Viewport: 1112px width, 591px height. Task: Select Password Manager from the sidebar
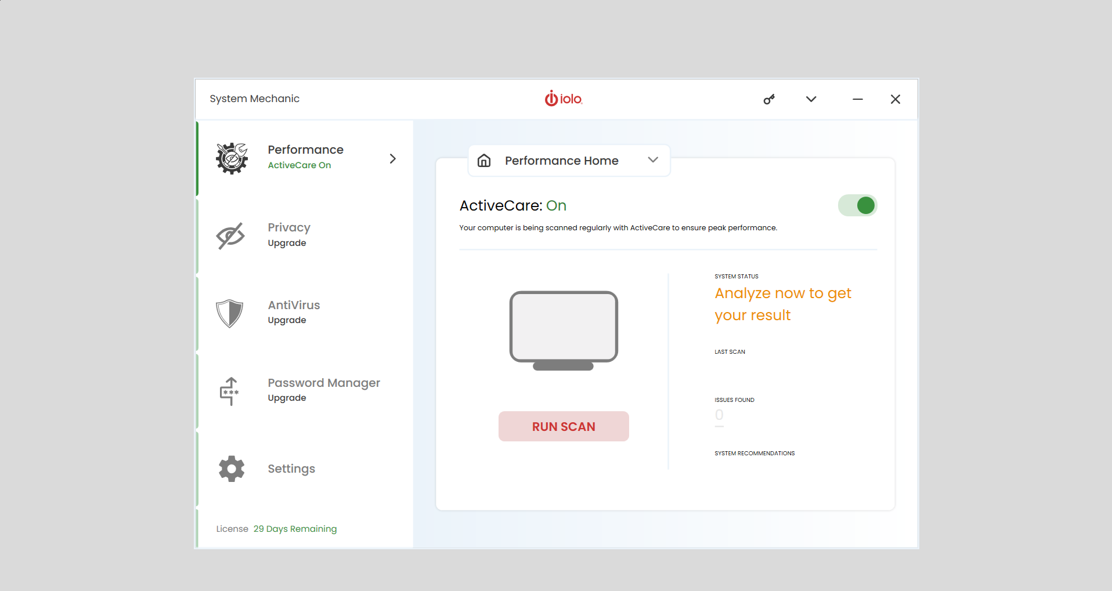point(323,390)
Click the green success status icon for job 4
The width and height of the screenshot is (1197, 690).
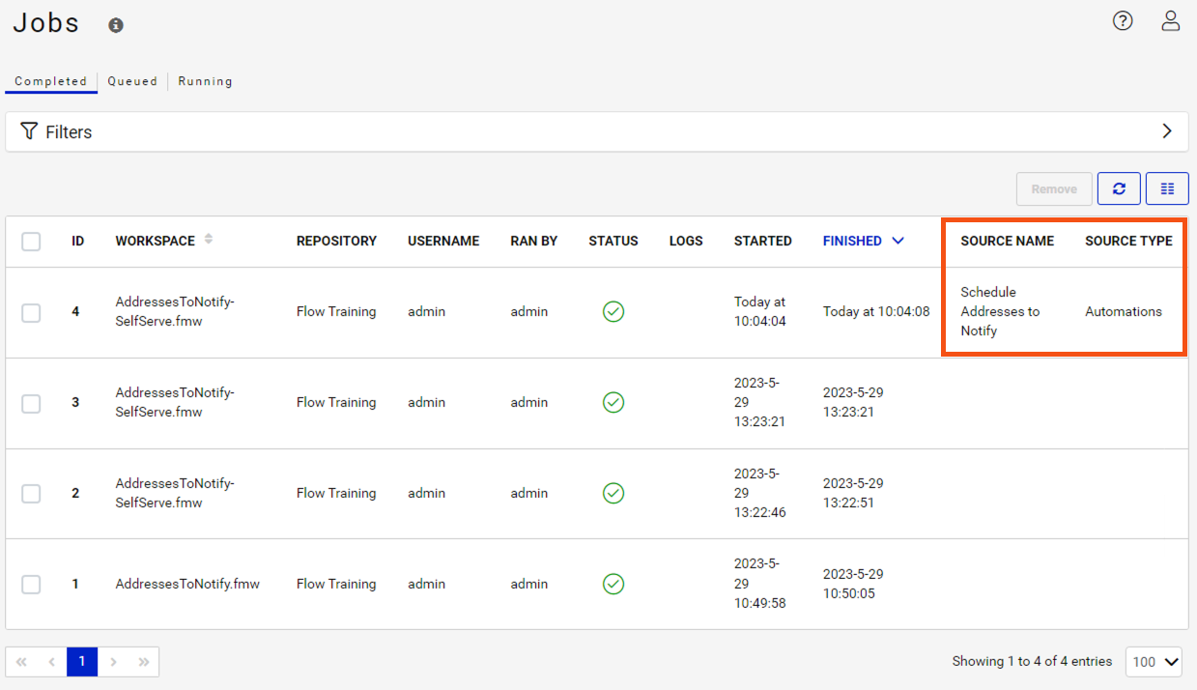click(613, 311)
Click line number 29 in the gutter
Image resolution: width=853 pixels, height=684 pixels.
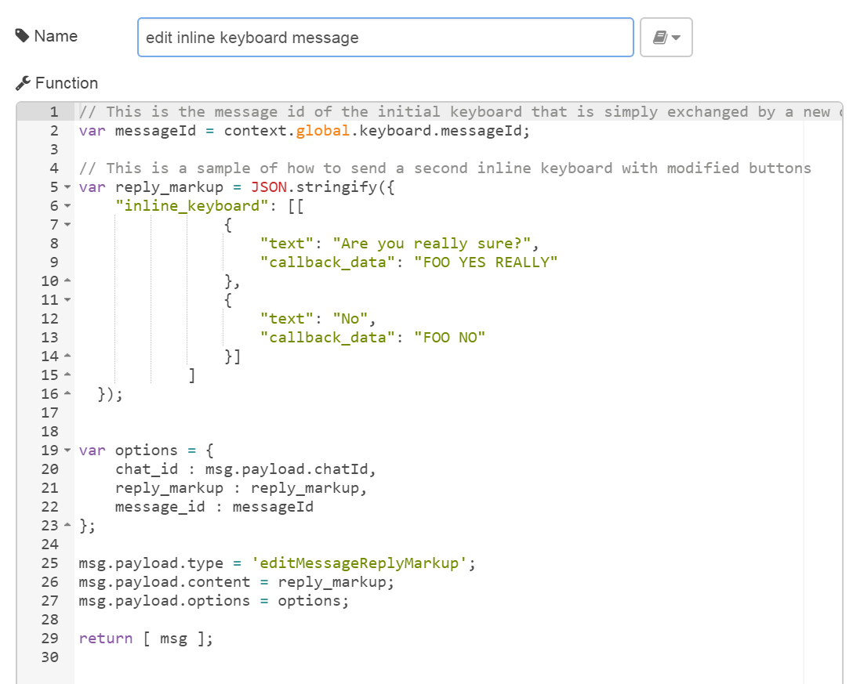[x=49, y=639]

━━━

• To do
Go through the listing and restate each line word for word, leaving out the pictures.

• Exercise solution
Viewport: 1112px width, 591px height. Task: Select Password Manager from the sidebar
point(323,390)
Click the green success status icon for job 4
The width and height of the screenshot is (1197, 690).
click(613, 311)
Click line number 29 in the gutter
Image resolution: width=853 pixels, height=684 pixels.
[x=49, y=639]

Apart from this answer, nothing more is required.